To ensure that the most important problems are studied, industry should assist in research problem formulations. Industry can also propose benchmarking tests which can be used to compare competing approaches to logic control problems. A third-party neutral evaluation of new approaches compared with existing techniques, or comparing competing new approaches, would help ease the reluctance of end-users to adopt new technologies. In addition, there may be much to learn from how other industries address the problems of logic control and coordination. In particular, it was noted that the aerospace and rail transportation industries also deal with the control of large, distributed, complex systems. Standard interfaces can also lower the barrier of entry for new technologies to be adopted--with interoperable systems, a complete solution would not need to be provided by each vendor.
Cultural changes in both industry and academia can also help to overcome the barriers. Many manufacturing companies focus their limited research resources on product development rather than on manufacturing processes. In order to stay competitive, it is recognized that the product design must be superior, but many firms are satisfied with ``adequate'' manufacturing. In addition, in when a time or budget crunch arises, research projects often take a back seat to getting a new line up and running. Stronger management support of research in manufacturing processes would be helpful in overcoming barriers.

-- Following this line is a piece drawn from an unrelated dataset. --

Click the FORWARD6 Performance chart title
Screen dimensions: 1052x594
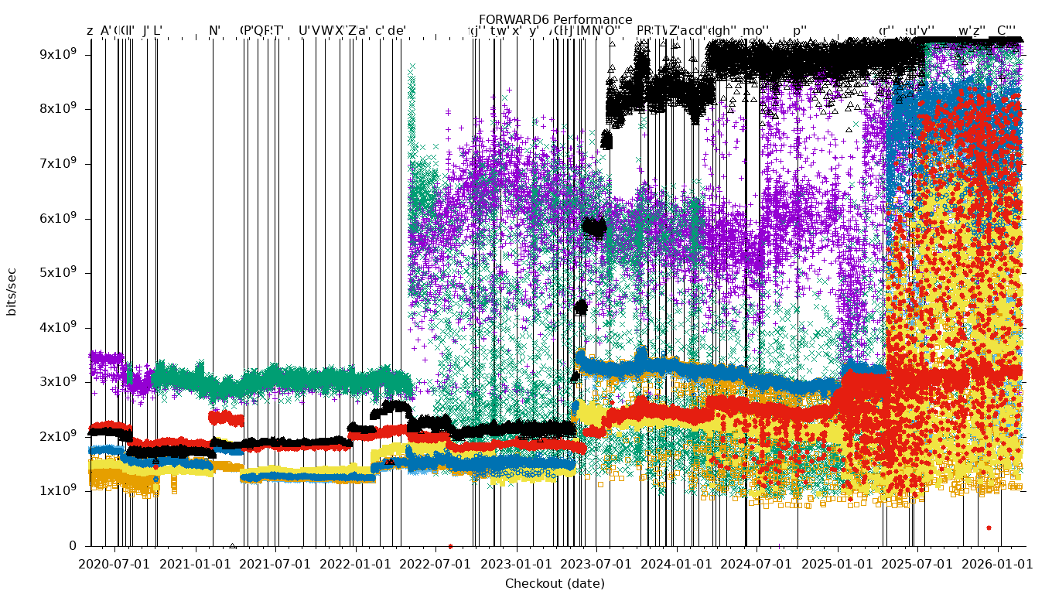click(x=555, y=19)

There was a sense among many participants that academia does not reward industrial project-specific research solutions to the same extent that theoretical research is rewarded. On the other hand, it was noted that these attitudes are changing--many universities consider industrial collaborations to be important and valuable. Government funding, such as through NIST projects, can also help overcome the barriers to collaboration.

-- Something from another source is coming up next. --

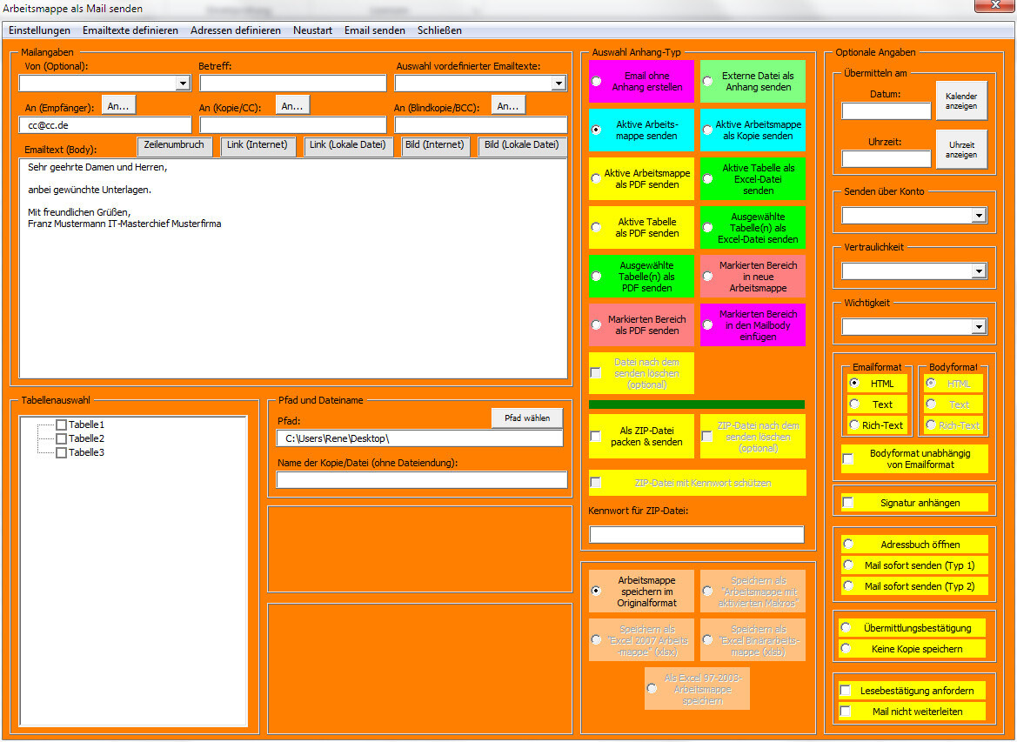1017x742 pixels.
Task: Click the Zeilenumbruch button
Action: click(x=174, y=145)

Topics for future research include improving logic control software design and implementation through integrated diagnostics, better human-machine interfaces, validation, and automatic code generation. As distributed control becomes more popular in implementations, design and analysis techniques for distributed logic control systems will be needed. Effective compositional methods for distributed control systems are lacking--distribution of control functionality often increases the overall complexity. For example, a system with 25,000 I/O points, when implemented in a distributed fashion, often ends up consisting of four systems with 5,000 I/O points each and one system with 22,000 points. Modular control design is also increasing in importance. The most important research issues are at the interfaces or interlocks between different control modules. Specification, modeling, and analysis of these interlocks remains an open area of research.
Jim Mooney from Comaupico has contributed an industrial application that can be used as a benchmarking problem for logic control design approaches. The application, called OP 790, is a stand-alone automatic station. It consists of the conveyor devices for trafficking and locating a pallet, a bolt feeder, the tooling for selecting a separator plate from one of four stacks and placing it on the pump casting, and the tooling for the powerhead spindles. Complete specifications for the logic controller for this station have been provided by Comaupico and are linked from the workshop web page.

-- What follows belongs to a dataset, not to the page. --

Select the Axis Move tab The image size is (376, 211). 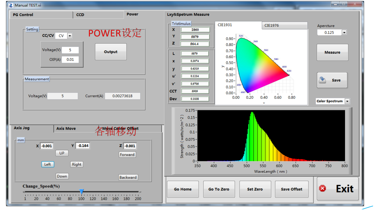pos(66,129)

The workshop provided an excellent forum for industry and academia to meet together and discuss the challenges in logic control for manufacturing systems. Participants came away from the workshop with a new appreciation for both the challenges and opportunities in this important area. The follow-on activities--articles, conference sessions, future workshops--will expand the reach of the discussions, and continue to build industry-university collaborative relationships.